TASK: Write out the entries below word for word, starting with the line that contains "745, 109, 758)" and going on through the line that contains "775, 1241, 779)", both of those lines included.

[Word and item position data]
'''
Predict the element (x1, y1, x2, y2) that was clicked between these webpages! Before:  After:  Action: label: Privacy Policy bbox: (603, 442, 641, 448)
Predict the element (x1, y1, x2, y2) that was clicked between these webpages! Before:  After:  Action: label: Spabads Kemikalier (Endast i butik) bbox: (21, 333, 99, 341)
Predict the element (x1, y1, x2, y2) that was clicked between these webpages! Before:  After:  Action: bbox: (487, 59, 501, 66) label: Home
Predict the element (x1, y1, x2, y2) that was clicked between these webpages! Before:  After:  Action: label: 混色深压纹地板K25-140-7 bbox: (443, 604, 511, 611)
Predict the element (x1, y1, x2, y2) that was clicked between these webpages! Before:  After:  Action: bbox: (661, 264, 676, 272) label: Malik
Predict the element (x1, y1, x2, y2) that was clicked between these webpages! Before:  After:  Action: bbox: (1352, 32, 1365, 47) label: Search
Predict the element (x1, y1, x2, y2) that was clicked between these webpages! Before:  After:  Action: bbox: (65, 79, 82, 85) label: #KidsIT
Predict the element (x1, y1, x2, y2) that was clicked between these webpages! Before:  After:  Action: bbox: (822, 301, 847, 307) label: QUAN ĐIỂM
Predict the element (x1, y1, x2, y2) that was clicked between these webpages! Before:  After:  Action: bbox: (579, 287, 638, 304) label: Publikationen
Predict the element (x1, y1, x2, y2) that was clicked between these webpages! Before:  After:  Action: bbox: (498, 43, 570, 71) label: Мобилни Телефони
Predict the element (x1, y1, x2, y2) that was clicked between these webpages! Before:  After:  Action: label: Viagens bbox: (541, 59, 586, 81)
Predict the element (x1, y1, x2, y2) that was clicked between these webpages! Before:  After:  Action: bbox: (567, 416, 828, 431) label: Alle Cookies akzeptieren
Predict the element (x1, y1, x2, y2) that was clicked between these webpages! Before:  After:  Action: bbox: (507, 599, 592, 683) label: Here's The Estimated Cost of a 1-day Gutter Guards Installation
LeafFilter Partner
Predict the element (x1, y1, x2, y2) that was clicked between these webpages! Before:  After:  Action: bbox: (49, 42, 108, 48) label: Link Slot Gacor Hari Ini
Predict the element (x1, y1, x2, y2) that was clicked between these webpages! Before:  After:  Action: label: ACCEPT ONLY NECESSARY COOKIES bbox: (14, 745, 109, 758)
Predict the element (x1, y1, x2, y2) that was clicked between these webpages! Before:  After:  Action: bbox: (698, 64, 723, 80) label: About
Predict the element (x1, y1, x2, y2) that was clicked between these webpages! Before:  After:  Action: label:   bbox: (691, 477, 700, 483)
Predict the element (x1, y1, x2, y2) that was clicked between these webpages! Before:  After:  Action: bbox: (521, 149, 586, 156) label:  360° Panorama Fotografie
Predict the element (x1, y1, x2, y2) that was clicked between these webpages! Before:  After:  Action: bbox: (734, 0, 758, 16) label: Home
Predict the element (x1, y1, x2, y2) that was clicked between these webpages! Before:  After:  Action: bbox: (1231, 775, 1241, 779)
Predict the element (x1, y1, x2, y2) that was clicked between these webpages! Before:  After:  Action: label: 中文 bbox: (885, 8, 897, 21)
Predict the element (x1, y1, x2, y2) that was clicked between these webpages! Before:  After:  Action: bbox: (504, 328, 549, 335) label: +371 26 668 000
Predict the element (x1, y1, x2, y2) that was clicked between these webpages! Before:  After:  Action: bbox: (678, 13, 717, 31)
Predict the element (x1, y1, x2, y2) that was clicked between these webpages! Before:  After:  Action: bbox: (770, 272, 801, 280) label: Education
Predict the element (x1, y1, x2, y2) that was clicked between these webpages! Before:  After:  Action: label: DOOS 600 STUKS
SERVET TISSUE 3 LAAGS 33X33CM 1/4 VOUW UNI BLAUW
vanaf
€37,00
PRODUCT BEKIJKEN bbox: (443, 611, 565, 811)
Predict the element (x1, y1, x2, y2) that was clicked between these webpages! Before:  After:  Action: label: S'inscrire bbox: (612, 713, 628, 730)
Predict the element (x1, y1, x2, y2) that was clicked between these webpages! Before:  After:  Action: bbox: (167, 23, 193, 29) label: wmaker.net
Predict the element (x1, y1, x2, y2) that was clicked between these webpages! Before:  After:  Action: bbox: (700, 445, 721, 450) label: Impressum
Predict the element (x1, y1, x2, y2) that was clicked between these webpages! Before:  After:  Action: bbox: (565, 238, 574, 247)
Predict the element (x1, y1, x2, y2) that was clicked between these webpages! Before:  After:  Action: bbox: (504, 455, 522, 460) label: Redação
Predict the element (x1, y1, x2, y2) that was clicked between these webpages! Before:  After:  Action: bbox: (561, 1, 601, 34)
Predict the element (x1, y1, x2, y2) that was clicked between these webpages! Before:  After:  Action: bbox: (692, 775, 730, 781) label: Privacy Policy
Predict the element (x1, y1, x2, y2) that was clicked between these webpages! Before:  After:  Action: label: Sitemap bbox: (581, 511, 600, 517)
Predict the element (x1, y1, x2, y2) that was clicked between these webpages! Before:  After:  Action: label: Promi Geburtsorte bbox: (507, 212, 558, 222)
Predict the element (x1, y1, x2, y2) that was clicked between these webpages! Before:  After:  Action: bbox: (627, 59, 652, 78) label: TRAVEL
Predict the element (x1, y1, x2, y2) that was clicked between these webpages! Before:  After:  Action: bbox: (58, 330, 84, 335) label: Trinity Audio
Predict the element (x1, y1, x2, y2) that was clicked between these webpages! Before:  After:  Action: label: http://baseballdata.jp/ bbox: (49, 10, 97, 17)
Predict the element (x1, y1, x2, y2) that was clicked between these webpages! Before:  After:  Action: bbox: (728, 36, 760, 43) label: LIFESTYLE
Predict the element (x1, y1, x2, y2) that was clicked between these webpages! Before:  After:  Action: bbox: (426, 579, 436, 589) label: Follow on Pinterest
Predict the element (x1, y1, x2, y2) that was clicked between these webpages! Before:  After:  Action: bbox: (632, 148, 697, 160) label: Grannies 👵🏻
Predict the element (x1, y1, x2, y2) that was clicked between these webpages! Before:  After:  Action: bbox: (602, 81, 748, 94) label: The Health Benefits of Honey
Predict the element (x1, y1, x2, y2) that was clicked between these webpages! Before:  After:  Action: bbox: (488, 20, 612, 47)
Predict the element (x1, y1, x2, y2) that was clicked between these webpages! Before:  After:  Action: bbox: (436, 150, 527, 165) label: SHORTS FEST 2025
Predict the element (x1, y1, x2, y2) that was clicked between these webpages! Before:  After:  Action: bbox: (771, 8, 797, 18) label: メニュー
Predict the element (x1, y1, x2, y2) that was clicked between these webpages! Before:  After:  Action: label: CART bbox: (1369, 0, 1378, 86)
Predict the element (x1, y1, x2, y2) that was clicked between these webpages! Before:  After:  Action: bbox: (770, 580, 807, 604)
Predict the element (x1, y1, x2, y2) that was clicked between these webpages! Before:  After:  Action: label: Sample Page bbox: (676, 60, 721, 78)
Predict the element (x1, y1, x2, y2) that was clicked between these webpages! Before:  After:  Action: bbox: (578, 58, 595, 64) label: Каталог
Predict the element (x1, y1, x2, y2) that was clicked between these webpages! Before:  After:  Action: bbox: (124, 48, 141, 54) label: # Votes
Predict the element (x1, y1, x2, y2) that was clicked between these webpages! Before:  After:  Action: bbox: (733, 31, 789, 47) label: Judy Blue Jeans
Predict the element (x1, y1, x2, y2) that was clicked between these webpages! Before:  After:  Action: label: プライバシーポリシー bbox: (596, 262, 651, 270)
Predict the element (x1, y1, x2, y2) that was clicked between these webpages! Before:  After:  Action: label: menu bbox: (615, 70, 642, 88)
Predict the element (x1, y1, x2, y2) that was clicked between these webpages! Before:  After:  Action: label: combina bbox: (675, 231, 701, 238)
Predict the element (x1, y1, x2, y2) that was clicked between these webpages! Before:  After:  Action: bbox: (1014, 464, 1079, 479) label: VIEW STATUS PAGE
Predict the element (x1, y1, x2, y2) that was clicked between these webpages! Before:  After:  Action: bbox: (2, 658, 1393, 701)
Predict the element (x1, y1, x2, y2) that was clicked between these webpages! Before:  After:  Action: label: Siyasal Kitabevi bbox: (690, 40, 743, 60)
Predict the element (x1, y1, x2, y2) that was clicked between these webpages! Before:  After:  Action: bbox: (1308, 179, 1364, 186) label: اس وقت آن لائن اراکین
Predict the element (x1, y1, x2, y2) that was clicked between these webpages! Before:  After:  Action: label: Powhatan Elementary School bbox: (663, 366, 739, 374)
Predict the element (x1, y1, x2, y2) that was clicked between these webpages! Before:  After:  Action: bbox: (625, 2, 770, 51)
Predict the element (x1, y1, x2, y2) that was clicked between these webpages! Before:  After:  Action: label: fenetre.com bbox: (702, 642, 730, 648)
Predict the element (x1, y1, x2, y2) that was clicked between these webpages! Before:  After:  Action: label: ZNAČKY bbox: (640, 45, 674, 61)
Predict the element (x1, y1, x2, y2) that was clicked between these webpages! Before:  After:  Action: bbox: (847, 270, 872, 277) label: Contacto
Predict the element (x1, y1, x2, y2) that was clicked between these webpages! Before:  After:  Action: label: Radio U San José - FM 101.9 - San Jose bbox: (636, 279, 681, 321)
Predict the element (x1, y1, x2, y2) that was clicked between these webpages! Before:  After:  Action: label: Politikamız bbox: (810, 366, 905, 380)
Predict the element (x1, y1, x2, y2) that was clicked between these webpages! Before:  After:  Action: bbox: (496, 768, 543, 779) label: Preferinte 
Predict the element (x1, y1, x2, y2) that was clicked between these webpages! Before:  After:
'''
CORRECT OUTPUT:
Predict the element (x1, y1, x2, y2) that was clicked between these webpages! Before:  After:  Action: label: ACCEPT ONLY NECESSARY COOKIES bbox: (14, 745, 109, 758)
Predict the element (x1, y1, x2, y2) that was clicked between these webpages! Before:  After:  Action: bbox: (698, 64, 723, 80) label: About
Predict the element (x1, y1, x2, y2) that was clicked between these webpages! Before:  After:  Action: label:   bbox: (691, 477, 700, 483)
Predict the element (x1, y1, x2, y2) that was clicked between these webpages! Before:  After:  Action: bbox: (521, 149, 586, 156) label:  360° Panorama Fotografie
Predict the element (x1, y1, x2, y2) that was clicked between these webpages! Before:  After:  Action: bbox: (734, 0, 758, 16) label: Home
Predict the element (x1, y1, x2, y2) that was clicked between these webpages! Before:  After:  Action: bbox: (1231, 775, 1241, 779)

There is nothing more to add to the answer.